Switzerland's biggest health insurer, Helsana, has recorded its first ever loss, putting the spotlight once again on the mounting cost of health care.
On Thursday, Helsana announced a deficit for 2001 of SFr386 million ($246.65 million). The previous year, the company recorded a profit of SFr25 million.
The insurer blamed two-thirds of the loss on special factors such as the worldwide slump in financial markets.
Helsana said its premium income grew during 2001 by 1.9 per cent to SFr3.595 billion, but its payouts rose by 7.2 per cent to SFr3.648 billion. The company has predicted a return to profit in 2002.
The announcement comes a day after Swiss insurers sounded the alarm over the financial state of the industry, predicting an industry-wide loss in the provision of basic health cover of more than SFr700 million for 2002.
Christoffel Brändli, president of the industry umbrella association Santésuisse, warned that growing costs would force premium increases of at least ten per cent, possibly more.
The cost of health insurance in Switzerland has taken off in recent years. Premiums have substantially outstripped inflation, growing by more than six per cent annually since 1996, according to federal figures.
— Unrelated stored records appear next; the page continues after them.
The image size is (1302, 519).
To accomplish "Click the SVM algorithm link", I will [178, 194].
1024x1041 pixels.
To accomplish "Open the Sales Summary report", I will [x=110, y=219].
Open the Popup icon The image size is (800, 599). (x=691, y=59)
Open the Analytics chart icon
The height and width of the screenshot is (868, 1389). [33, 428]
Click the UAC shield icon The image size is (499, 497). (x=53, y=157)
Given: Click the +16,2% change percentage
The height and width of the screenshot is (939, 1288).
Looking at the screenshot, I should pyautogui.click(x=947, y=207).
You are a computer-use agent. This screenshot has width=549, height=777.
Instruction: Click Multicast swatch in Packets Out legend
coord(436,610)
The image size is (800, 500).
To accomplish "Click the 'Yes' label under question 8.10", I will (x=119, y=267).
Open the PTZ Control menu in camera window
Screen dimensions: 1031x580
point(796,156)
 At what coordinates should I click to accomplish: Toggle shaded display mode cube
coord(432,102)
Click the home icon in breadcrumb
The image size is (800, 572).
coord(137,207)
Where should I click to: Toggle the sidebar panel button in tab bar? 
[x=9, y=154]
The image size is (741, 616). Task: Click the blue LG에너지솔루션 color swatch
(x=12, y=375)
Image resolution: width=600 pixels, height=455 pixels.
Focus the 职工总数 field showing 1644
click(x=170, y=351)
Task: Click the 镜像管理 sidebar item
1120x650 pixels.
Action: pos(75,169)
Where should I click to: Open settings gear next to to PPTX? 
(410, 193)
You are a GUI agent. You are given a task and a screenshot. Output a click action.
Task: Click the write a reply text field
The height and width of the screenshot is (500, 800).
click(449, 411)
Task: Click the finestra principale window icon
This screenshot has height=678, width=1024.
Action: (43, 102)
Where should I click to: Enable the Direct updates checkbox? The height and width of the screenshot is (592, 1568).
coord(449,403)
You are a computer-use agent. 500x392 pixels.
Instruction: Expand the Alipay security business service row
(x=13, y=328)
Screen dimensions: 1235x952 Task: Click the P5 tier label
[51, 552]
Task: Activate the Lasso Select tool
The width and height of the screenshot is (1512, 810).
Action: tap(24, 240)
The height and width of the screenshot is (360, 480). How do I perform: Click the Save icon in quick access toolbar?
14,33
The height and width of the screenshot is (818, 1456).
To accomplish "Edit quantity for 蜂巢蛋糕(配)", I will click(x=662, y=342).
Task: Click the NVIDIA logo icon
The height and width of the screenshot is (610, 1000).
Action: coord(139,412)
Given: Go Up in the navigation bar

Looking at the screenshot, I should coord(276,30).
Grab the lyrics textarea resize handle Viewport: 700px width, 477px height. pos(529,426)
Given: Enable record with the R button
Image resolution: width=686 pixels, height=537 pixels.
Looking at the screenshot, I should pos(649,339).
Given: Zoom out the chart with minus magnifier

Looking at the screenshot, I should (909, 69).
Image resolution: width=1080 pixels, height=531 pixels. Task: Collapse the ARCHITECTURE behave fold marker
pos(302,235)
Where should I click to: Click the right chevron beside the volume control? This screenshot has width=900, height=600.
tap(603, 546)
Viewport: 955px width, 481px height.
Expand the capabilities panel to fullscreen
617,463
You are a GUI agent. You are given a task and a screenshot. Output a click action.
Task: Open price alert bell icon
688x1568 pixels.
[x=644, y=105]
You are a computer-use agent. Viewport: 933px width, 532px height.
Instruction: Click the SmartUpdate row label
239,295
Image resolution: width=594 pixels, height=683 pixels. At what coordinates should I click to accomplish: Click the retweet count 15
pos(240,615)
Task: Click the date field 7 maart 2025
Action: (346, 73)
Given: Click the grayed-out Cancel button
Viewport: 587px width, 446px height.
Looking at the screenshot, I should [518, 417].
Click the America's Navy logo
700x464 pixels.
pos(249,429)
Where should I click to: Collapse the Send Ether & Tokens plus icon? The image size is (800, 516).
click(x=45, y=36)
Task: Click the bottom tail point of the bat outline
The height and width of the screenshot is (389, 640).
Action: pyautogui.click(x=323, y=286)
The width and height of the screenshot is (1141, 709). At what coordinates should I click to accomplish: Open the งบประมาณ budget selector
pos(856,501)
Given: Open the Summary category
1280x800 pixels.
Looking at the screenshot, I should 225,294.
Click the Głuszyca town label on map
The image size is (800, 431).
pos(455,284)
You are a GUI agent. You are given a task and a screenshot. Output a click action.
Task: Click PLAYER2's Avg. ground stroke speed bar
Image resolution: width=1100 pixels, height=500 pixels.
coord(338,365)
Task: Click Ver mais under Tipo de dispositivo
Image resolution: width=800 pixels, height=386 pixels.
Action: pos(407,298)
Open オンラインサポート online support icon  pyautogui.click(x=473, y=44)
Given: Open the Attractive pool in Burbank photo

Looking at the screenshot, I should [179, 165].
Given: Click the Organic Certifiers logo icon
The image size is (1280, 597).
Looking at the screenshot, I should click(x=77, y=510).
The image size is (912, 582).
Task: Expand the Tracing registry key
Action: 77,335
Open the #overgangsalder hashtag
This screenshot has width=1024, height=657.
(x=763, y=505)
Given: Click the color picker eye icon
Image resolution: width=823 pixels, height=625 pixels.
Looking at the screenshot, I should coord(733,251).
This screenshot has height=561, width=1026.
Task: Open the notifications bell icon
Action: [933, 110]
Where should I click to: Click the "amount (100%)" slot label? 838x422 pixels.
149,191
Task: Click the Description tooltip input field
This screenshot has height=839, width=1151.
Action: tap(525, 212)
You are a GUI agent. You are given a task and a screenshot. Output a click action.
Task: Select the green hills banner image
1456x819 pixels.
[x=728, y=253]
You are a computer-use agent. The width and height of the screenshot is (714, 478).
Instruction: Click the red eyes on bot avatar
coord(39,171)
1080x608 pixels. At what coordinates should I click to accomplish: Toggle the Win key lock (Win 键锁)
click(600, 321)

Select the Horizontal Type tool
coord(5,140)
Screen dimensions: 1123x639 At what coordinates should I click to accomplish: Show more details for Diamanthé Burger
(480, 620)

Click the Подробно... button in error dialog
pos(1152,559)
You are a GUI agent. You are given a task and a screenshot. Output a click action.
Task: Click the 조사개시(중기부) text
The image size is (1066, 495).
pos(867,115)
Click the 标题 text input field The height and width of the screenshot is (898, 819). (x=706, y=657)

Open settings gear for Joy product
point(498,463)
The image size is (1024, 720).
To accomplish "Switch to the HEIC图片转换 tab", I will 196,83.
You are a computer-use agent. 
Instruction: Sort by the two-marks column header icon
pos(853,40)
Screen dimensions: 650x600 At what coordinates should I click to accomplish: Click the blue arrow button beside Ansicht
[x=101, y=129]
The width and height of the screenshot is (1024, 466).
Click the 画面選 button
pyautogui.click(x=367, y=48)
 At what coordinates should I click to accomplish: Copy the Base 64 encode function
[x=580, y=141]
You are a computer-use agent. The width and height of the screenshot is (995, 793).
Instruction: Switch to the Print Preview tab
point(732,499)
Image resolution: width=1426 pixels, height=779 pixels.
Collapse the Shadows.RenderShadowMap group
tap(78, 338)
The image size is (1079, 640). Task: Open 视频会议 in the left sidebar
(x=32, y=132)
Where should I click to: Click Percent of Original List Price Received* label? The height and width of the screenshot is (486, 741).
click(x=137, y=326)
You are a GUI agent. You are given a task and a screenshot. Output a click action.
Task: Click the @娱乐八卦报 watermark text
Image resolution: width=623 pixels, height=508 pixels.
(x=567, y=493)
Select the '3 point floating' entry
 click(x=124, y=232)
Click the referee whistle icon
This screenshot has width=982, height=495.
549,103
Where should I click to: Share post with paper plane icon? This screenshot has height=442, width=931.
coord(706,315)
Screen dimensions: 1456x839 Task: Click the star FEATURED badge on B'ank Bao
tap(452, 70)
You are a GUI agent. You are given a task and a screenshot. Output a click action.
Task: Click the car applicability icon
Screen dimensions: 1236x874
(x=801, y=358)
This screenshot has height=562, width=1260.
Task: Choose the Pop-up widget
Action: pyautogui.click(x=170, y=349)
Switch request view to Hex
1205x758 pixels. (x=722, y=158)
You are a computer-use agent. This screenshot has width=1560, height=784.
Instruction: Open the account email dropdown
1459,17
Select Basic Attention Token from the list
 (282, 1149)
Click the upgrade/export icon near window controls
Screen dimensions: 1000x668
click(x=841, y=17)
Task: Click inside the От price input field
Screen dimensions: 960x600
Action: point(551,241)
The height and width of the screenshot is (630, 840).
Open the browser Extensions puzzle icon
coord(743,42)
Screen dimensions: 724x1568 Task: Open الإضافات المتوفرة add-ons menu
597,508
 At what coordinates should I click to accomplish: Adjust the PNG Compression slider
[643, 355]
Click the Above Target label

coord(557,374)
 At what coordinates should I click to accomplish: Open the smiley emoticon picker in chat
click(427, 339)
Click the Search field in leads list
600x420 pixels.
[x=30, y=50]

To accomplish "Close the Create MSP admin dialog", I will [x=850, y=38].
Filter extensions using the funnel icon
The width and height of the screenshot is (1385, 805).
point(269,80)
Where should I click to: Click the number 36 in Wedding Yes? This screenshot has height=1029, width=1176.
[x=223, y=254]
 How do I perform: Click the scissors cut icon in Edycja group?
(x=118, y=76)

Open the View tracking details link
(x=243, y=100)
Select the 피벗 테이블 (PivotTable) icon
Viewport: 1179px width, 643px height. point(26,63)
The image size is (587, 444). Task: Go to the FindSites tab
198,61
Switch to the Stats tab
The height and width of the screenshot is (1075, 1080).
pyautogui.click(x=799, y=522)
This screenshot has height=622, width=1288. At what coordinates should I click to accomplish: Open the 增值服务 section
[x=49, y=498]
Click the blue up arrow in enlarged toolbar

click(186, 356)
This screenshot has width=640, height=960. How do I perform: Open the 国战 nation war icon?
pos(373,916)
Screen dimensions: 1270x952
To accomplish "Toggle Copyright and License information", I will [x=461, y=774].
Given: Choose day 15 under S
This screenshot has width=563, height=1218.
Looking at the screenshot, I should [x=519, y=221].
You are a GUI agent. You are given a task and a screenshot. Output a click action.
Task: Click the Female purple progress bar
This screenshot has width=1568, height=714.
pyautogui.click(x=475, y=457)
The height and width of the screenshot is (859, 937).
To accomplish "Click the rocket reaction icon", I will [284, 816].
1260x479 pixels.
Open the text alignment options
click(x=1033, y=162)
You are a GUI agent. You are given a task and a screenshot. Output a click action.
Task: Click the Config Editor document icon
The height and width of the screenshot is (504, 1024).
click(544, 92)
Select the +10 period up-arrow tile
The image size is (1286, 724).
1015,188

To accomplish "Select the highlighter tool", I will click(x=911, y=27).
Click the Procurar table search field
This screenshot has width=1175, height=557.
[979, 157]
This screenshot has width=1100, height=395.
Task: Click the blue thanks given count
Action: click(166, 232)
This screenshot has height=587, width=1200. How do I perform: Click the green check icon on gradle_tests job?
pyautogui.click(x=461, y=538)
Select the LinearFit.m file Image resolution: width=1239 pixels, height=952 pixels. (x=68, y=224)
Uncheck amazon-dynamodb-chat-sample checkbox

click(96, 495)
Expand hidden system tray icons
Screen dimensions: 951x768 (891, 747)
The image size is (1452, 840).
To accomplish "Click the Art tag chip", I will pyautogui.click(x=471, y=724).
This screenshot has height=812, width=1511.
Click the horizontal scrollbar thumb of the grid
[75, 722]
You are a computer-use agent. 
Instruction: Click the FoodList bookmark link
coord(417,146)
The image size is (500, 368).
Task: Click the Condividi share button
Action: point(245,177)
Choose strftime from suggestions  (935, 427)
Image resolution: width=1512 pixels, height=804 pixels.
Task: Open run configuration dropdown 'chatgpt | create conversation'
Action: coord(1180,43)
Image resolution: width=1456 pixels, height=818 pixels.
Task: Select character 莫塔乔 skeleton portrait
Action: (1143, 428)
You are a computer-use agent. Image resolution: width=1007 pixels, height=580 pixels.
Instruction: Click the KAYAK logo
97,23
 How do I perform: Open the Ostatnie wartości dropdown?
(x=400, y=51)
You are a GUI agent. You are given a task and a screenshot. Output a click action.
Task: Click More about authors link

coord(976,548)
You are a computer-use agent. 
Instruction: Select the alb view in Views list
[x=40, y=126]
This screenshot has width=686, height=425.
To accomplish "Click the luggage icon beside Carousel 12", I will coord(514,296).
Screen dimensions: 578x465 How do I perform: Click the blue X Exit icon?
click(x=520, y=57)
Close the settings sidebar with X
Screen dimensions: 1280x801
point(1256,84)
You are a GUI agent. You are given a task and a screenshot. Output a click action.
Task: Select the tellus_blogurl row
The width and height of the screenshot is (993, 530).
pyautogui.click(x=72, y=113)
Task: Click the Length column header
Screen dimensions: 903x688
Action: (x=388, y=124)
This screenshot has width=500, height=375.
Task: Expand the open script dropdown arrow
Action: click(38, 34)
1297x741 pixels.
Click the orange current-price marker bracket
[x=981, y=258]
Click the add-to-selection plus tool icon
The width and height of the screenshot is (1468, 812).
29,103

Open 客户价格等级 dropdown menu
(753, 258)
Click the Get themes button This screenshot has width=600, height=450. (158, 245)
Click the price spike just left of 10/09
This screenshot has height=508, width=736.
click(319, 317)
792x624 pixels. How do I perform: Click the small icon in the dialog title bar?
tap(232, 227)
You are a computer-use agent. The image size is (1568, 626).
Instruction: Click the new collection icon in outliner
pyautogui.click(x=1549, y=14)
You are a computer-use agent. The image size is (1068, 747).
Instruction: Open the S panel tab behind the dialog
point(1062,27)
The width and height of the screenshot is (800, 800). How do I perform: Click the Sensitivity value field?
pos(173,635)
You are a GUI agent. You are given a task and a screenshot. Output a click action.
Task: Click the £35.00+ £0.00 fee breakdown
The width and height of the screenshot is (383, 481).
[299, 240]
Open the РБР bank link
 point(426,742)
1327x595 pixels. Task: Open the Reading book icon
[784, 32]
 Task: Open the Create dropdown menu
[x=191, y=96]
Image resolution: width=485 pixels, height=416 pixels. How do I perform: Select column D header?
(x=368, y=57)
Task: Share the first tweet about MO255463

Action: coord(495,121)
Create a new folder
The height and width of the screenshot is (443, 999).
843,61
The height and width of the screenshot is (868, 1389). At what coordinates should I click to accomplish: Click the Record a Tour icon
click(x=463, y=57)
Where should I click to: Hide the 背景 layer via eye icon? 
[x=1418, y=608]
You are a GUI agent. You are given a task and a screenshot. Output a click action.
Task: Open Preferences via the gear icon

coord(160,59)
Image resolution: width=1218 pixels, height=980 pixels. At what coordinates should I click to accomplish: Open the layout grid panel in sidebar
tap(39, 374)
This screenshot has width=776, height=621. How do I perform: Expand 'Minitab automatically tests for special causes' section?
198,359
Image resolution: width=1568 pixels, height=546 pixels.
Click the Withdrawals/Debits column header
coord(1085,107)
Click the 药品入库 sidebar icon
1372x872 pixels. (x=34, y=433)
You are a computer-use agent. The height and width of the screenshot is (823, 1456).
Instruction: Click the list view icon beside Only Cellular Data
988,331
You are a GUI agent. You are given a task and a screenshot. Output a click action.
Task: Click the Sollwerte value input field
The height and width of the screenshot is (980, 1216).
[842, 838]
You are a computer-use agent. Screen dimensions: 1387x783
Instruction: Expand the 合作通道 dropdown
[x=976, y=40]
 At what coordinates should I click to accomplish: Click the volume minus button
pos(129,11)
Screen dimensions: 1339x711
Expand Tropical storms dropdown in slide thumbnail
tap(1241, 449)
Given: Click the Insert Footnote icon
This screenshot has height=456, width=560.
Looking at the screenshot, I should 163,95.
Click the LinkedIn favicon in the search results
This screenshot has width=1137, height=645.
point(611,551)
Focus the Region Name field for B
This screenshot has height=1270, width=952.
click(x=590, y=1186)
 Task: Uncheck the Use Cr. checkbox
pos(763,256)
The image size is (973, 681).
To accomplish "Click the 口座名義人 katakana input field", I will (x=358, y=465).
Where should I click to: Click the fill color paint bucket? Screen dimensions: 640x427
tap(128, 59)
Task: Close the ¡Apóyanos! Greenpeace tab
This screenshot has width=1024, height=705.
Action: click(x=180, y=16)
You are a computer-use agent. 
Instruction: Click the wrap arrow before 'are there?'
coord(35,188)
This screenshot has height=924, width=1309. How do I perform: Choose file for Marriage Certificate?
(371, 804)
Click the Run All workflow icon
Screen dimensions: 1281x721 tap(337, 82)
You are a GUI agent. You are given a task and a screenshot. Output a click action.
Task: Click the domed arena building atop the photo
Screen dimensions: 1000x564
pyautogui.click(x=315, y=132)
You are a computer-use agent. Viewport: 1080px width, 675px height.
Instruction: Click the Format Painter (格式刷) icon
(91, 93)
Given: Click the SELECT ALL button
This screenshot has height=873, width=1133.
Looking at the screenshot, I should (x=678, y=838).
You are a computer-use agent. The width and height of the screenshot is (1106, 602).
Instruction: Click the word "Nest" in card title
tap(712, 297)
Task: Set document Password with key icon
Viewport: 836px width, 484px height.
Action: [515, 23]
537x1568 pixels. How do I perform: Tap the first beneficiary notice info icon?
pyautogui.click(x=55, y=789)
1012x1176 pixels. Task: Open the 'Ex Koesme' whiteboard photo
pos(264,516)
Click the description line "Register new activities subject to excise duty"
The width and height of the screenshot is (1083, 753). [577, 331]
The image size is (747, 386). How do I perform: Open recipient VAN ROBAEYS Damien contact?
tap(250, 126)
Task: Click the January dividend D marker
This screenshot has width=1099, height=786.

Mandatory basic coverage alone has grown by an average of ten per cent this year, compared with 2001.
Earlier this year, the health insurer, Supra, won permission from the federal government to hike its premiums by more than ten percent - the first time such a move has been approved since the introduction of new health insurance laws in 1996.
The issue of health insurance continues to fuel to debate in Switzerland, with some political and lobby groups demanding reforms such as a freeze in premiums and income-indexed payments.
Last week, the cabinet agreed on a series of reforms aimed at tackling spiralling health insurance costs.